Task details: Write out every entry exactly as it appears.

Dataset records:
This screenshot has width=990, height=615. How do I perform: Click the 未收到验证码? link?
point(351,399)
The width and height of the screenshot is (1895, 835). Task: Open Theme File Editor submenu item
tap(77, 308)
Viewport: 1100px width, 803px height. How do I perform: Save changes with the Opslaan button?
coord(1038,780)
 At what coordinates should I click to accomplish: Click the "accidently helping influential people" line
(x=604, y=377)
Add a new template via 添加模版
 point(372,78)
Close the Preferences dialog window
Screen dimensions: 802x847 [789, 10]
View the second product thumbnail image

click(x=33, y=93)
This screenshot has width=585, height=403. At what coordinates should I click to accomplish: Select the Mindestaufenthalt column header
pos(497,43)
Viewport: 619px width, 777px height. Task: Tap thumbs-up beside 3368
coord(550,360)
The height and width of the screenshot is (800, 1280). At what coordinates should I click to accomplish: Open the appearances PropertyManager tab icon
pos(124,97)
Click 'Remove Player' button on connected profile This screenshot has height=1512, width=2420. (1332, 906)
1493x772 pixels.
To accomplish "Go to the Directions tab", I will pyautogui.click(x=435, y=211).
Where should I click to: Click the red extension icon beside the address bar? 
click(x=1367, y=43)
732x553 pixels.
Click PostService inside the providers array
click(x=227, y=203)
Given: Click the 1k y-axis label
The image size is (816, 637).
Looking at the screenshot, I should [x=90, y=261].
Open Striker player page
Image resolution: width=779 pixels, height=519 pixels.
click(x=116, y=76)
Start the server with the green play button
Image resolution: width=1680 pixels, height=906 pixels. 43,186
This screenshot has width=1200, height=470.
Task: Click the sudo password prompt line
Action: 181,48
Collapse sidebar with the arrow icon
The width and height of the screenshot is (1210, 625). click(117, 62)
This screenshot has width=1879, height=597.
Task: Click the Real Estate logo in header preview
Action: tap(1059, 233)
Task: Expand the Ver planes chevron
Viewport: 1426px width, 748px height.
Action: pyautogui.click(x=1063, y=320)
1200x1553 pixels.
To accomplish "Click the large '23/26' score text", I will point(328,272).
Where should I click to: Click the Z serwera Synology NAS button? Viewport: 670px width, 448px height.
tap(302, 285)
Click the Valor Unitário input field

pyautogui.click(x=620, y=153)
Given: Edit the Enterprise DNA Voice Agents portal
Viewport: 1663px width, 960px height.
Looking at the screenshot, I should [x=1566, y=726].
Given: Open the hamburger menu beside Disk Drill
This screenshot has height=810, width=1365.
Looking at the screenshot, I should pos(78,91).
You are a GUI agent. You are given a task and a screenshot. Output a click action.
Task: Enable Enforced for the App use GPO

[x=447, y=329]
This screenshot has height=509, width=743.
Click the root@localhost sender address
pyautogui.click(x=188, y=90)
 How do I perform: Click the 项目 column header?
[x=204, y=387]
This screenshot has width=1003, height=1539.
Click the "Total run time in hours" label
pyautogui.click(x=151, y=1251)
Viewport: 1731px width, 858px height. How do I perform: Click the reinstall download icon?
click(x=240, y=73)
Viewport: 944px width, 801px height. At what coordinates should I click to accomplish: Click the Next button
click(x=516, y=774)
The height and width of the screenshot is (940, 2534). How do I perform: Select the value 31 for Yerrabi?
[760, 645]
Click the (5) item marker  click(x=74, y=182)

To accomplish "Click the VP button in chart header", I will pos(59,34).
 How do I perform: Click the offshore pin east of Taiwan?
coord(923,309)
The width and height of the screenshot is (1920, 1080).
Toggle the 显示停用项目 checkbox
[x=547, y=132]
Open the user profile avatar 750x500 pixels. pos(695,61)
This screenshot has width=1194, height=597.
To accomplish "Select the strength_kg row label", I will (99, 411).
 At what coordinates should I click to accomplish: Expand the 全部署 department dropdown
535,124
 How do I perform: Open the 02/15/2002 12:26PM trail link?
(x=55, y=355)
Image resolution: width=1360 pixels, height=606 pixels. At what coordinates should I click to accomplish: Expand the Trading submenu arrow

Answer space:
This screenshot has width=990, height=615. How do I perform: Click the 未收到验证码? link?
point(351,399)
The width and height of the screenshot is (1895, 835). Task: Open Theme File Editor submenu item
tap(77, 308)
Viewport: 1100px width, 803px height. How do I perform: Save changes with the Opslaan button?
coord(1038,780)
 At what coordinates should I click to accomplish: Click the "accidently helping influential people" line
(x=604, y=377)
Add a new template via 添加模版
 point(372,78)
Close the Preferences dialog window
Screen dimensions: 802x847 [789, 10]
View the second product thumbnail image

click(x=33, y=93)
This screenshot has width=585, height=403. At what coordinates should I click to accomplish: Select the Mindestaufenthalt column header
pos(497,43)
Viewport: 619px width, 777px height. Task: Tap thumbs-up beside 3368
coord(550,360)
The height and width of the screenshot is (800, 1280). At what coordinates should I click to accomplish: Open the appearances PropertyManager tab icon
pos(124,97)
Click 'Remove Player' button on connected profile This screenshot has height=1512, width=2420. (1332, 906)
1493x772 pixels.
To accomplish "Go to the Directions tab", I will pyautogui.click(x=435, y=211).
Where should I click to: Click the red extension icon beside the address bar? 
click(x=1367, y=43)
732x553 pixels.
Click PostService inside the providers array
click(x=227, y=203)
Given: Click the 1k y-axis label
The image size is (816, 637).
Looking at the screenshot, I should [x=90, y=261].
Open Striker player page
Image resolution: width=779 pixels, height=519 pixels.
click(x=116, y=76)
Start the server with the green play button
Image resolution: width=1680 pixels, height=906 pixels. 43,186
This screenshot has width=1200, height=470.
Task: Click the sudo password prompt line
Action: 181,48
Collapse sidebar with the arrow icon
The width and height of the screenshot is (1210, 625). click(117, 62)
This screenshot has width=1879, height=597.
Task: Click the Real Estate logo in header preview
Action: tap(1059, 233)
Task: Expand the Ver planes chevron
Viewport: 1426px width, 748px height.
Action: pyautogui.click(x=1063, y=320)
1200x1553 pixels.
To accomplish "Click the large '23/26' score text", I will point(328,272).
Where should I click to: Click the Z serwera Synology NAS button? Viewport: 670px width, 448px height.
tap(302, 285)
Click the Valor Unitário input field

pyautogui.click(x=620, y=153)
Given: Edit the Enterprise DNA Voice Agents portal
Viewport: 1663px width, 960px height.
Looking at the screenshot, I should [x=1566, y=726].
Given: Open the hamburger menu beside Disk Drill
This screenshot has height=810, width=1365.
Looking at the screenshot, I should pos(78,91).
You are a GUI agent. You are given a task and a screenshot. Output a click action.
Task: Enable Enforced for the App use GPO

[x=447, y=329]
This screenshot has height=509, width=743.
Click the root@localhost sender address
pyautogui.click(x=188, y=90)
 How do I perform: Click the 项目 column header?
[x=204, y=387]
This screenshot has width=1003, height=1539.
Click the "Total run time in hours" label
pyautogui.click(x=151, y=1251)
Viewport: 1731px width, 858px height. How do I perform: Click the reinstall download icon?
click(x=240, y=73)
Viewport: 944px width, 801px height. At what coordinates should I click to accomplish: Click the Next button
click(x=516, y=774)
The height and width of the screenshot is (940, 2534). How do I perform: Select the value 31 for Yerrabi?
[760, 645]
Click the (5) item marker  click(x=74, y=182)

To accomplish "Click the VP button in chart header", I will pos(59,34).
 How do I perform: Click the offshore pin east of Taiwan?
coord(923,309)
The width and height of the screenshot is (1920, 1080).
Toggle the 显示停用项目 checkbox
[x=547, y=132]
Open the user profile avatar 750x500 pixels. pos(695,61)
This screenshot has width=1194, height=597.
To accomplish "Select the strength_kg row label", I will (99, 411).
 At what coordinates should I click to accomplish: Expand the 全部署 department dropdown
535,124
 How do I perform: Open the 02/15/2002 12:26PM trail link?
(x=55, y=355)
Image resolution: width=1360 pixels, height=606 pixels. At what coordinates should I click to accomplish: Expand the Trading submenu arrow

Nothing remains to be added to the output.